Question

Find an equation for the line tangent to the graph of $$y = 3\\sin^{2}(x)$$ at $$x = \\frac{\\pi}{4}$$.

Answer

**step1 Calculate the y-coordinate of the tangent point**

To find the specific point where the tangent line touches the graph, we need to substitute the given x-value into the original function to find its corresponding y-value.

$$y = 3\sin^{2}(x)$$

Substitute $$x = \frac{\pi}{4}$$ into the function:

$$y = 3\sin^{2}\left(\frac{\pi}{4}\right)$$

We know that the value of $$\sin\left(\frac{\pi}{4}\right)$$ is $$\frac{\sqrt{2}}{2}$$. So, we substitute this value into the equation:

$$y = 3\left(\frac{\sqrt{2}}{2}\right)^2$$

Squaring $$\frac{\sqrt{2}}{2}$$ gives us $$\frac{2}{4}$$ or $$\frac{1}{2}$$.

$$y = 3\left(\frac{1}{2}\right)$$

$$y = \frac{3}{2}$$

Therefore, the point of tangency on the graph is $$\left(\frac{\pi}{4}, \frac{3}{2}\right)$$.

**step2 Find the derivative of the function**

The slope of the tangent line at any point on the curve is given by the derivative of the function at that point.
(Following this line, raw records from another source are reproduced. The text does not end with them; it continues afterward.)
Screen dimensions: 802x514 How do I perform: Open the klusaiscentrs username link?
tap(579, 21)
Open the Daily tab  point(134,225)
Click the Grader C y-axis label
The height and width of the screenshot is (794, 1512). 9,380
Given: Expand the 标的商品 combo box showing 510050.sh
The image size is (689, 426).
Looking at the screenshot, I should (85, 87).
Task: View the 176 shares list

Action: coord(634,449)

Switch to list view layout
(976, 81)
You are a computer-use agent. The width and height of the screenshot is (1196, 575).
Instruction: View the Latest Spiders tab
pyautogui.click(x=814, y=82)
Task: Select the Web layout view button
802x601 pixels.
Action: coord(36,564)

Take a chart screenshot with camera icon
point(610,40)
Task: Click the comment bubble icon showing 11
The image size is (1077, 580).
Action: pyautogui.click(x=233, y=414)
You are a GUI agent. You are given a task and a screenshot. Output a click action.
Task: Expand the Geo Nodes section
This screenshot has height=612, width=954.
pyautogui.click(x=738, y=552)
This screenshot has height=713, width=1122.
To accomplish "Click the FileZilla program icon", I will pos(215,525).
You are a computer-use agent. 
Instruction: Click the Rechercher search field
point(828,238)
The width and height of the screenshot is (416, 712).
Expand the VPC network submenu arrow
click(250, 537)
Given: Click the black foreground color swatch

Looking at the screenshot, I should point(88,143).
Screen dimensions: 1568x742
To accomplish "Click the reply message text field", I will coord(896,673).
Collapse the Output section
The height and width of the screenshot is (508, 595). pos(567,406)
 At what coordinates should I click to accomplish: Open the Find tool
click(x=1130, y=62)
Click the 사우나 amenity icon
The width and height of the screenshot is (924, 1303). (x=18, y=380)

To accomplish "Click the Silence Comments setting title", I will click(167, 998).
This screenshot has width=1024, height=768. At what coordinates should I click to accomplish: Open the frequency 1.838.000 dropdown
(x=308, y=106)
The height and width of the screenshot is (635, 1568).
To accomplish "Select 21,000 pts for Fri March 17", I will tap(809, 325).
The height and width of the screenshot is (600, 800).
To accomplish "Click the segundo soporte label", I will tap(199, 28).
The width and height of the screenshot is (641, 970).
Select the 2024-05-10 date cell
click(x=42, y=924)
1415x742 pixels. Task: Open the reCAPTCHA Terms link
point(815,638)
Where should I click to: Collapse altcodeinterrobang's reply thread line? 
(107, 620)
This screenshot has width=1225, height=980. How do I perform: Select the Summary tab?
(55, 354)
We will use the chain rule to differentiate the given function $$y = 3\sin^{2}(x)$$.

$$y = 3(\sin(x))^2$$

Let $$u = \sin(x)$$. Then the function becomes $$y = 3u^2$$. According to the chain rule, $$\frac{dy}{dx} = \frac{dy}{du} \cdot \frac{du}{dx}$$.

First, find the derivative of $$y$$ with respect to $$u$$:

$$\frac{dy}{du} = \frac{d}{du}(3u^2) = 3 \cdot 2u = 6u$$

Next, find the derivative of $$u$$ with respect to $$x$$:

$$\frac{du}{dx} = \frac{d}{dx}(\sin(x)) = \cos(x)$$

Now, substitute $$u = \sin(x)$$ back into the expression for $$\frac{dy}{dx}$$:

$$\frac{dy}{dx} = 6\sin(x)\cos(x)$$

We can simplify this expression using the trigonometric identity $$2\sin(x)\cos(x) = \sin(2x)$$:

$$\frac{dy}{dx} = 3(2\sin(x)\cos(x)) = 3\sin(2x)$$

**step3 Calculate the slope of the tangent line**

To find the specific slope of the tangent line at $$x = \frac{\pi}{4}$$, we substitute this value into the derivative we found in the previous step.

$$m = \frac{dy}{dx}\Bigg|_{x=\frac{\pi}{4}}$$

Using the simplified derivative expression:

$$m = 3\sin\left(2 \cdot \frac{\pi}{4}\right)$$

Multiply $$2$$ by $$\frac{\pi}{4}$$:

$$m = 3\sin\left(\frac{\pi}{2}\right)$$

We know that the value of $$\sin\left(\frac{\pi}{2}\right)$$ is $$1$$. Therefore, the slope is:

$$m = 3 \cdot 1$$

$$m = 3$$

**step4 Write the equation of the tangent line**

Now that we have the slope ($$m$$) and a point ($$(x_1, y_1)$$) on the line, we can use the point-slope form of a linear equation, which is $$y - y_1 = m(x - x_1)$$, to write the equation of the tangent line.

The point of tangency is $$\left(\frac{\pi}{4}, \frac{3}{2}\right)$$ and the slope ($$m$$) is $$3$$.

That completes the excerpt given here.